The Monks Cross HyperHub, next to one of York’s Park and Ride sites, has now opened and is one of the largest charging hubs in Northern England. It features four 175kW ultra-rapid chargers which can be upgraded to 350kW when more electric cars can charge at this rate. There are also four 50kW rapid chargers, with an adjacent area having 30 7kW chargers for Park and Ride users.
The 175kW ultra-rapid chargers allow many of the latest electric vehicles to gain 100 miles (160km) of range in 10 just minutes. The 7kW chargepoints at the adjacent site allow drivers to charge over a longer period of time. For example, if drivers are using the Park and Ride or if they are visiting the shops and cafes at the Vanguard Shopping Park.
This is the first project to select ABB’s EV Site Solution as part of a charging package. This includes ultra-rapid charging, as well as smart energy management to make the most of limited power capacity. Last year ABB announced that it had launched the world’s fastest electric car charger.
The HyperHub features a solar canopy which allows the site to generate its own renewable energy. This is then stored in the Tesla Powerpack batteries at the charging hub, helping to reinforce the grid.
The ultra-rapid and rapid chargers are user-friendly for electric vehicle drivers thanks to contactless payment. Cars and vans can access the chargers, and the facility has been designed with no kerbs to allow disabled access. Protection from the weather is provided by the solar canopy and all of the electricity supplied from the National Grid will be generated by renewable sources.
In addition to the Monks Cross HyperHub, a second HyperHub is also set to open next to the Poppleton Bar Park and Ride site in the summer. A third site is due to open near the city centre in 2022.
These unique projects are the result of a partnership between the City of York Council and EvoEnergy. A key element behind the development of the HyperHubs was the production of an Electric Vehicle Charging Strategy by the City of York Council. This looked at a wide range of issues to ensure that the HyperHubs met the needs of residents, fleets, commuters and through traffic.
The convenient location of the charging hubs was a central part of the strategy, with the first two HyperHub sites being located off the ring road next to established Park and Ride sites.
The Electric Vehicle Charging Strategy also identified that it wasn’t yet commercially viable for the private sector to develop such charging hubs. As a result, the City of York Council would own its charging network to guarantee the best results for residents.
This allows the Council to plan how the network will grow and to set tariffs, as well as making it directly accountable and enabling it to deliver next-generation chargers as quickly as possible.
Keith Aspden, City of York Council leader, said: “Our HyperHubs will allow electric vehicle drivers to charge easily and quickly using renewable energy. This will help us reduce emissions that impact on climate change and local air quality, and help us achieve our climate emergency goal of being CO2 neutral by 2030.
“EvoEnergy has been a critical partner in turning our vision into reality, managing the construction of the HyperHubs and successfully integrating the many different aspects of the projects.”

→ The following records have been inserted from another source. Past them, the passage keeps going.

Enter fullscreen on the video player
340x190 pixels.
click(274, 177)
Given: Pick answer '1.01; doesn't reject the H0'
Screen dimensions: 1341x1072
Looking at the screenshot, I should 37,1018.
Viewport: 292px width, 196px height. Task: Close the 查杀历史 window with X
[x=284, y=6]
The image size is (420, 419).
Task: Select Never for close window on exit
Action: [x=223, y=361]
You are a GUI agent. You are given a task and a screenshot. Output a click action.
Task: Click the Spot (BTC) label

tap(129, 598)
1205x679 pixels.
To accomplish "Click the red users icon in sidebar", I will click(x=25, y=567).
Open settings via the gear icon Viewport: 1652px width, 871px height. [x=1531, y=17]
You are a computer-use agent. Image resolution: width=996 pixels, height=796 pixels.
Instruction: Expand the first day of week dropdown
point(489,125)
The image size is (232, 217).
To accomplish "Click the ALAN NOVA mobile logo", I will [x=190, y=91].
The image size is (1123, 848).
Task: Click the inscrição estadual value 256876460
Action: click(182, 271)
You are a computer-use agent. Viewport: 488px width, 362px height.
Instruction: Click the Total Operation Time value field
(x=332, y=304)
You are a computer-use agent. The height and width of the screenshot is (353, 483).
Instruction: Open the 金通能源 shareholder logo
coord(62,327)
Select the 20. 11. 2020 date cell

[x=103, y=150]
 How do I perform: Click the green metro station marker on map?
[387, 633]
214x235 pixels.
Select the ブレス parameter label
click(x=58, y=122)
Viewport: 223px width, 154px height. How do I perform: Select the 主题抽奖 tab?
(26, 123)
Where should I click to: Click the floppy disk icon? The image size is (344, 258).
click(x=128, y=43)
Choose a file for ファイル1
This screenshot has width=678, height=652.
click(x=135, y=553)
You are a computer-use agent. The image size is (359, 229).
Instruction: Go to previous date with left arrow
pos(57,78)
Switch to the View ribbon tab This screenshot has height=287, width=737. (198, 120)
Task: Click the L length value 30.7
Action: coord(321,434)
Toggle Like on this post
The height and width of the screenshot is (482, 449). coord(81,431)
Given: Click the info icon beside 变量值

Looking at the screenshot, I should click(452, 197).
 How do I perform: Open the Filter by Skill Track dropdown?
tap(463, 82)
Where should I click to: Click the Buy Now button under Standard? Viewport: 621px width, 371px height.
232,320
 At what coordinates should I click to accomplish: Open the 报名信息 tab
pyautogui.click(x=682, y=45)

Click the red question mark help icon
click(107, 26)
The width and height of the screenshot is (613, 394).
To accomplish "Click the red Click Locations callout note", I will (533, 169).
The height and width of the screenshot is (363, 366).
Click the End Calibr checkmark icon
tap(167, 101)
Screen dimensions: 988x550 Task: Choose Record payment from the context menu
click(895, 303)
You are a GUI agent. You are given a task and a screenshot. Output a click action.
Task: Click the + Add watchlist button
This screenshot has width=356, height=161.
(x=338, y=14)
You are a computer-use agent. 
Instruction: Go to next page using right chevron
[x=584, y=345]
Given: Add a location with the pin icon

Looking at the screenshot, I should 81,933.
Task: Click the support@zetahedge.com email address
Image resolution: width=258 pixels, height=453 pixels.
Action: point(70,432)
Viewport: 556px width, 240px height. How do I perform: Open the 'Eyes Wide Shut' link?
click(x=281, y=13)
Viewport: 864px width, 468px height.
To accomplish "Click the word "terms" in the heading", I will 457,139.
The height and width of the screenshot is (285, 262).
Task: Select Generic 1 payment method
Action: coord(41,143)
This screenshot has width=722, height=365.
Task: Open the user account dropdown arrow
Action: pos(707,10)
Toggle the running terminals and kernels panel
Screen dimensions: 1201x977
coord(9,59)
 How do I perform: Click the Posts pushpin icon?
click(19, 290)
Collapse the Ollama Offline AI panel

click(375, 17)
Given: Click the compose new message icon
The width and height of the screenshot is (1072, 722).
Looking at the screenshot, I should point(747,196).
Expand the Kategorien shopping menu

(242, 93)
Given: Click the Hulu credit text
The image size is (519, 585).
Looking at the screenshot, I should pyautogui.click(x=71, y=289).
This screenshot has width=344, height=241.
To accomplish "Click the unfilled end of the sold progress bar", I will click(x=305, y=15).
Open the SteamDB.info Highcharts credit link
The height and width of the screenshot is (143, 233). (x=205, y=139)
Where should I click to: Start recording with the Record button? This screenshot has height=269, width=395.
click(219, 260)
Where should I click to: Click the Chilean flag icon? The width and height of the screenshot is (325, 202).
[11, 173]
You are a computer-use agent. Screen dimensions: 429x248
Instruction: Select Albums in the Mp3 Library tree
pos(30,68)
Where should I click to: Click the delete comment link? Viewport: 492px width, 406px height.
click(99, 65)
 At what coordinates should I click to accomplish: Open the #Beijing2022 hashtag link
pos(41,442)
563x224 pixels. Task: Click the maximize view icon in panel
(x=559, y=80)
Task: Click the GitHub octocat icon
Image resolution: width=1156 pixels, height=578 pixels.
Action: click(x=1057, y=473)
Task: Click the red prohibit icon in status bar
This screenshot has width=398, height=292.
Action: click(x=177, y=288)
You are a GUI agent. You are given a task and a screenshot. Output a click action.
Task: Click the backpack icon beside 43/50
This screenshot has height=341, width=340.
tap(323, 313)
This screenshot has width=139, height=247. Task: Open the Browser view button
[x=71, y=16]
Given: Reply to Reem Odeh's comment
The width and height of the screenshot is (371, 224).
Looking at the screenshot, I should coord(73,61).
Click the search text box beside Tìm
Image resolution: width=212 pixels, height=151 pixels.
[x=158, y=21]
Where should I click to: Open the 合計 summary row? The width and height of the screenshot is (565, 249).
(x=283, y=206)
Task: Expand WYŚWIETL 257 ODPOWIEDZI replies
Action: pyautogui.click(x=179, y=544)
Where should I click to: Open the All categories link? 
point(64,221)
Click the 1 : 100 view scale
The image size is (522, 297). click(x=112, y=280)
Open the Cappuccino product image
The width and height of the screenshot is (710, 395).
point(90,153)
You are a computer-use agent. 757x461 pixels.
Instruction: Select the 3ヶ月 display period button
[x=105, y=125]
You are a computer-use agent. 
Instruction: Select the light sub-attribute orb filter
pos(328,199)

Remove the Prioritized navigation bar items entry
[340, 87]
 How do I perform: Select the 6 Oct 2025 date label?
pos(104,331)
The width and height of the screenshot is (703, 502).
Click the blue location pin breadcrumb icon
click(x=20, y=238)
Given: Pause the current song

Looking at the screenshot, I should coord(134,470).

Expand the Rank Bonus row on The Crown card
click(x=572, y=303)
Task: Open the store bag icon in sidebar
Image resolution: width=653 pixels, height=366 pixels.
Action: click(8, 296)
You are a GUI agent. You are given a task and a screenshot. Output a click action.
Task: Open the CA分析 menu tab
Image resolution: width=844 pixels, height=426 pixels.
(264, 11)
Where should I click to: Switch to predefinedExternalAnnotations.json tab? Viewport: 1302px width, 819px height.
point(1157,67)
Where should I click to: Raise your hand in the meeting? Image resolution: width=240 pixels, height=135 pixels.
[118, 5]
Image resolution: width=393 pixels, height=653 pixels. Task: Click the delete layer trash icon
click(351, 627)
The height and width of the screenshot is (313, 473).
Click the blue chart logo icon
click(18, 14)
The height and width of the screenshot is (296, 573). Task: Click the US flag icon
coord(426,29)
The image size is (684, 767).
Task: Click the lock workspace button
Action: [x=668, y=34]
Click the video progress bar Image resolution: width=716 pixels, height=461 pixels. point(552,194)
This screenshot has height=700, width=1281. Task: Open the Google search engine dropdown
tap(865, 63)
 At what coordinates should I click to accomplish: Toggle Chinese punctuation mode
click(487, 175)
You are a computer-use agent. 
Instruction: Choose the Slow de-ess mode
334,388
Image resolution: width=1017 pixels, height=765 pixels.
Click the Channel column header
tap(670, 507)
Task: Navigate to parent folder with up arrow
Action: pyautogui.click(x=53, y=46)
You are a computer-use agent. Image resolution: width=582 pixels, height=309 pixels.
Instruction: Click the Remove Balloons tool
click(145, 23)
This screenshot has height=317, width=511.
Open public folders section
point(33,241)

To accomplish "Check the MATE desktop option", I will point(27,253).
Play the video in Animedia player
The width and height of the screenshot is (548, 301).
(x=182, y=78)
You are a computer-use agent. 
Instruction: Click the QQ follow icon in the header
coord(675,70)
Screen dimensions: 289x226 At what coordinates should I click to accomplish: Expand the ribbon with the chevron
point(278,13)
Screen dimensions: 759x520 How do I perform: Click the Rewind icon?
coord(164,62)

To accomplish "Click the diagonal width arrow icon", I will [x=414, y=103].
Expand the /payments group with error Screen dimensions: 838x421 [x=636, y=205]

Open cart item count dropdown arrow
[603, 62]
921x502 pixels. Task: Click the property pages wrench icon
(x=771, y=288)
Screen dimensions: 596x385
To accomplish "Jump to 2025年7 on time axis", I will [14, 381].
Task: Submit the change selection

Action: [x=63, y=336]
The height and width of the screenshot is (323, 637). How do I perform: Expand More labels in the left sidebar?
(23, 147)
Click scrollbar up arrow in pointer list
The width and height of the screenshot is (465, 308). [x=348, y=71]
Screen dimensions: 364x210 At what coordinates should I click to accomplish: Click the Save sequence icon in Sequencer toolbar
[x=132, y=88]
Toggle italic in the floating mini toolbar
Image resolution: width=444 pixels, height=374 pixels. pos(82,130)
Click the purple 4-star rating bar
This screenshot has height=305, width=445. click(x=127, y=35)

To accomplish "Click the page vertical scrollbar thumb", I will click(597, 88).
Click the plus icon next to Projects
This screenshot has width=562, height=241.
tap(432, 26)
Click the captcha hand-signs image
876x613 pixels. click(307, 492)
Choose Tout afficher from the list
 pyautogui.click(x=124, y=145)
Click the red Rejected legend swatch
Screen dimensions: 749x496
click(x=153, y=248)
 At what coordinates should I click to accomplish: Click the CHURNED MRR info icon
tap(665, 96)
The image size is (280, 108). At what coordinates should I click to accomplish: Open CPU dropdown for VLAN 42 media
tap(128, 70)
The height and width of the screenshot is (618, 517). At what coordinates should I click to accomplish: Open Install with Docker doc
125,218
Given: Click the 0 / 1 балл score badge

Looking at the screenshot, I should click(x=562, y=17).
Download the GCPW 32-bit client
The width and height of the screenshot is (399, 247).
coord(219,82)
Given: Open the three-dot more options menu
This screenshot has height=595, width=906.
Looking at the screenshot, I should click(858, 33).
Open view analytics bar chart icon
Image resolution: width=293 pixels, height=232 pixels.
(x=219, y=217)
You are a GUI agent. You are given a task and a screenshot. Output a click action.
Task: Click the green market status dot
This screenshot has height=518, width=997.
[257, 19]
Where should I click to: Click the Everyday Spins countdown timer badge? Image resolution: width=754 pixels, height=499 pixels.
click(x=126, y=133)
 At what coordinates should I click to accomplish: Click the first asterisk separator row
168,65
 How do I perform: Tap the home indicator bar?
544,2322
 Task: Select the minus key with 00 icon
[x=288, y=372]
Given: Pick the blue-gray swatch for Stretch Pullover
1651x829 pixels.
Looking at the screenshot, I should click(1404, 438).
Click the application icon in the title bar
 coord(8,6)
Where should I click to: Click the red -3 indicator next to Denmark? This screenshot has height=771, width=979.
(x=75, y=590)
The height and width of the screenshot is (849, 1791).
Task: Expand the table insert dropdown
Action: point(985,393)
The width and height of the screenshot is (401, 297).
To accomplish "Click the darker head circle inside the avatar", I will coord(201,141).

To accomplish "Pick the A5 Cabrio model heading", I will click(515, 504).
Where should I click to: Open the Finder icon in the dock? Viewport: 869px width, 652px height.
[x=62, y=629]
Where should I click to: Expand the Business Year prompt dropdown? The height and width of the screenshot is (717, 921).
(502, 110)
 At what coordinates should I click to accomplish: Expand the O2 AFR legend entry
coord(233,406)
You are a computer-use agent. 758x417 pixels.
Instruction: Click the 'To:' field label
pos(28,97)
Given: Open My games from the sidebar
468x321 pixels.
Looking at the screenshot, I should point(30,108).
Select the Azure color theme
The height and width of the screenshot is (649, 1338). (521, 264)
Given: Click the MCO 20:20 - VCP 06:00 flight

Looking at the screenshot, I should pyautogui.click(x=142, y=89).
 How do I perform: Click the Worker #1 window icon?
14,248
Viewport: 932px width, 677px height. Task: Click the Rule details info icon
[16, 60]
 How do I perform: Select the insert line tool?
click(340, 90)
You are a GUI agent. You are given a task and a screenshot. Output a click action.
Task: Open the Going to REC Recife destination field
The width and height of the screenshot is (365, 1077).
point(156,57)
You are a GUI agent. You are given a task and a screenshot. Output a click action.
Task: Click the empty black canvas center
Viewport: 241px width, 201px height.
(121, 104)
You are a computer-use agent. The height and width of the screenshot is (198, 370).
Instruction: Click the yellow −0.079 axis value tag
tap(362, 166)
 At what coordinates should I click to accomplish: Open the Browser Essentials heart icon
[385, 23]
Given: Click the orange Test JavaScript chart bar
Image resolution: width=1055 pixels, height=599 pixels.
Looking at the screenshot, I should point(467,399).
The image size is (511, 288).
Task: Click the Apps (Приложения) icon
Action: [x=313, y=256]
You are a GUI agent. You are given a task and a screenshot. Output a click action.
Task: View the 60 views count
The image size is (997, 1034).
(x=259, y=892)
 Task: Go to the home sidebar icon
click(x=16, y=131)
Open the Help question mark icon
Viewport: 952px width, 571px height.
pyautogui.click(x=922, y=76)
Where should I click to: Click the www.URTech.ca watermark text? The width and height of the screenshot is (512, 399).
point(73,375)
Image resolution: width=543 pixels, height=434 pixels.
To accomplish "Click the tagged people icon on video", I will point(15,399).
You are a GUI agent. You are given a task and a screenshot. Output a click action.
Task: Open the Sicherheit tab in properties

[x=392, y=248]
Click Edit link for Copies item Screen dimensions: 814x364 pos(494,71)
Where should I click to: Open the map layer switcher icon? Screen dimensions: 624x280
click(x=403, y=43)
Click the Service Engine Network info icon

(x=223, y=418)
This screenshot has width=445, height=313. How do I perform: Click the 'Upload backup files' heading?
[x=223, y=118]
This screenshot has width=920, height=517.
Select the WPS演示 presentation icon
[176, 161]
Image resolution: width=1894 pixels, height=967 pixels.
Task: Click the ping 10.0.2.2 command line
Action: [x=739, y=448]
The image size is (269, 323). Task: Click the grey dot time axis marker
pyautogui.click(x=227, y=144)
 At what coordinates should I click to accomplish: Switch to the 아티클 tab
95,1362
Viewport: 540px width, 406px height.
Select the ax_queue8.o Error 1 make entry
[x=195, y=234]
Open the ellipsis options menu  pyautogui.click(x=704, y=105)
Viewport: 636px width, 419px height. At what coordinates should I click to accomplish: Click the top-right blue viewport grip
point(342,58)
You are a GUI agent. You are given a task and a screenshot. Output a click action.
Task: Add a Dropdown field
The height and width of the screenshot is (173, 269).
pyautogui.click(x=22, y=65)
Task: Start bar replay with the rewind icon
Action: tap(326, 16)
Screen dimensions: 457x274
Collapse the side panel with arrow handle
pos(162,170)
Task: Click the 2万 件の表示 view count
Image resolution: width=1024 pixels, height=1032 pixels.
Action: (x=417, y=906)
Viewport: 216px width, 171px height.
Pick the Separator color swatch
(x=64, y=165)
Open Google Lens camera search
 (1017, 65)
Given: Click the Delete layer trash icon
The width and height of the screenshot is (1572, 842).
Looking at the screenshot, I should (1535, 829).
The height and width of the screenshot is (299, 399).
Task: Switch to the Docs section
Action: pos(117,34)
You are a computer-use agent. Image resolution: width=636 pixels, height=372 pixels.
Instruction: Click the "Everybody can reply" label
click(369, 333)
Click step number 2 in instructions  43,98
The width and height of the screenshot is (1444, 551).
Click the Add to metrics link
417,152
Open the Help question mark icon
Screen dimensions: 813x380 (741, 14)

“In addition to charging points already available in car parks for residents living closer to the city centre, the HyperHubs – rather than on-street overnight charging provision – are part of our strategy for diversity of provision.”
The funding for the HyperHubs is also unique, with the City of York Council successfully securing £1 million of European Regional Development Funding. It also raised £800,000 from the Office for Zero Emission Vehicles, along with £400,000 of the Council’s own capital funding to install the first two HyperHubs. This has resulted in 80 percent of the £2.2 million project being externally funded.
Jonathan Roper, EvoEnergy Principle Renewable Energy Consultant, said: “The York HyperHubs, with elements such as ABB rapid and ultra-rapid chargers, solar energy generation and battery storage, act as a technology showcase.
“Combined with GridBeyond’s management of the battery for participation in grid balancing services, the sites actually help to strengthen the electricity grid and will allow the latest electric vehicles – and the next generation of EVs – to charge in a hassle-free way, helping to reduce emissions from road transport in York.”
Users of the HyperHub can benefit from lower prices for rapid and ultra-rapid charging than would typically be the case for non-subscription customers of commercial operators. This is in part due to the battery storage solution. The York HyperHub chargepoints also have no minimum spend and there’s no increase in the tariff for using contactless payment methods.
The management and optimisation of the battery for participation in grid balancing services are handled by GridBeyond, a provider of intelligent energy technology. This way, the hub will not only benefit electric vehicle users but will also support the decarbonisation of the energy network by providing additional flexibility to the grid.